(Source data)
>>>
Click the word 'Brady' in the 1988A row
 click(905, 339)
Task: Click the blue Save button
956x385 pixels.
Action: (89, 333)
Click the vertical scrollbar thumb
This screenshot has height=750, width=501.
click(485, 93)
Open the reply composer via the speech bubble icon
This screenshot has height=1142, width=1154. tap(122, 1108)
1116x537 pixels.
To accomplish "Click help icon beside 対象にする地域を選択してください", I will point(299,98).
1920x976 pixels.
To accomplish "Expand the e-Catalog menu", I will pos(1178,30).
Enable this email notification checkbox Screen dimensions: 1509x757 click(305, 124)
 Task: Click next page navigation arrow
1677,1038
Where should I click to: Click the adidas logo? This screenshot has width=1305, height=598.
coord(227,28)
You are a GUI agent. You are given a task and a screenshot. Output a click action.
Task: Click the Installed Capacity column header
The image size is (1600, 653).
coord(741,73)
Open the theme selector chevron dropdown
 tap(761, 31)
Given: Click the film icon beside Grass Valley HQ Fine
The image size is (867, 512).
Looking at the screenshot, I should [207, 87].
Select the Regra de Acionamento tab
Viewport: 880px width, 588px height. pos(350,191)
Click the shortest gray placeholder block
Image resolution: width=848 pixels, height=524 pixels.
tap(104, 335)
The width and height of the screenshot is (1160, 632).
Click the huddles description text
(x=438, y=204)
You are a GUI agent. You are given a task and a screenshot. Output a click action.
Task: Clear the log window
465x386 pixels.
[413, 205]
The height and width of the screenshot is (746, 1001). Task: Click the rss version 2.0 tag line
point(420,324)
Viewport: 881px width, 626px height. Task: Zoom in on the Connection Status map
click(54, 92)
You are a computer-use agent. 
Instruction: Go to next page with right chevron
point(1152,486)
<<<
** Prompt **
Reproduce the data verbatim, line for line.

** Task solution **
Click the word 'Brady' in the 1988A row
 click(905, 339)
Task: Click the blue Save button
956x385 pixels.
Action: (89, 333)
Click the vertical scrollbar thumb
This screenshot has height=750, width=501.
click(485, 93)
Open the reply composer via the speech bubble icon
This screenshot has height=1142, width=1154. tap(122, 1108)
1116x537 pixels.
To accomplish "Click help icon beside 対象にする地域を選択してください", I will point(299,98).
1920x976 pixels.
To accomplish "Expand the e-Catalog menu", I will pos(1178,30).
Enable this email notification checkbox Screen dimensions: 1509x757 click(305, 124)
 Task: Click next page navigation arrow
1677,1038
Where should I click to: Click the adidas logo? This screenshot has width=1305, height=598.
coord(227,28)
You are a GUI agent. You are given a task and a screenshot. Output a click action.
Task: Click the Installed Capacity column header
The image size is (1600, 653).
coord(741,73)
Open the theme selector chevron dropdown
 tap(761, 31)
Given: Click the film icon beside Grass Valley HQ Fine
The image size is (867, 512).
Looking at the screenshot, I should [207, 87].
Select the Regra de Acionamento tab
Viewport: 880px width, 588px height. pos(350,191)
Click the shortest gray placeholder block
Image resolution: width=848 pixels, height=524 pixels.
tap(104, 335)
The width and height of the screenshot is (1160, 632).
Click the huddles description text
(x=438, y=204)
You are a GUI agent. You are given a task and a screenshot. Output a click action.
Task: Clear the log window
465x386 pixels.
[413, 205]
The height and width of the screenshot is (746, 1001). Task: Click the rss version 2.0 tag line
point(420,324)
Viewport: 881px width, 626px height. Task: Zoom in on the Connection Status map
click(54, 92)
You are a computer-use agent. 
Instruction: Go to next page with right chevron
point(1152,486)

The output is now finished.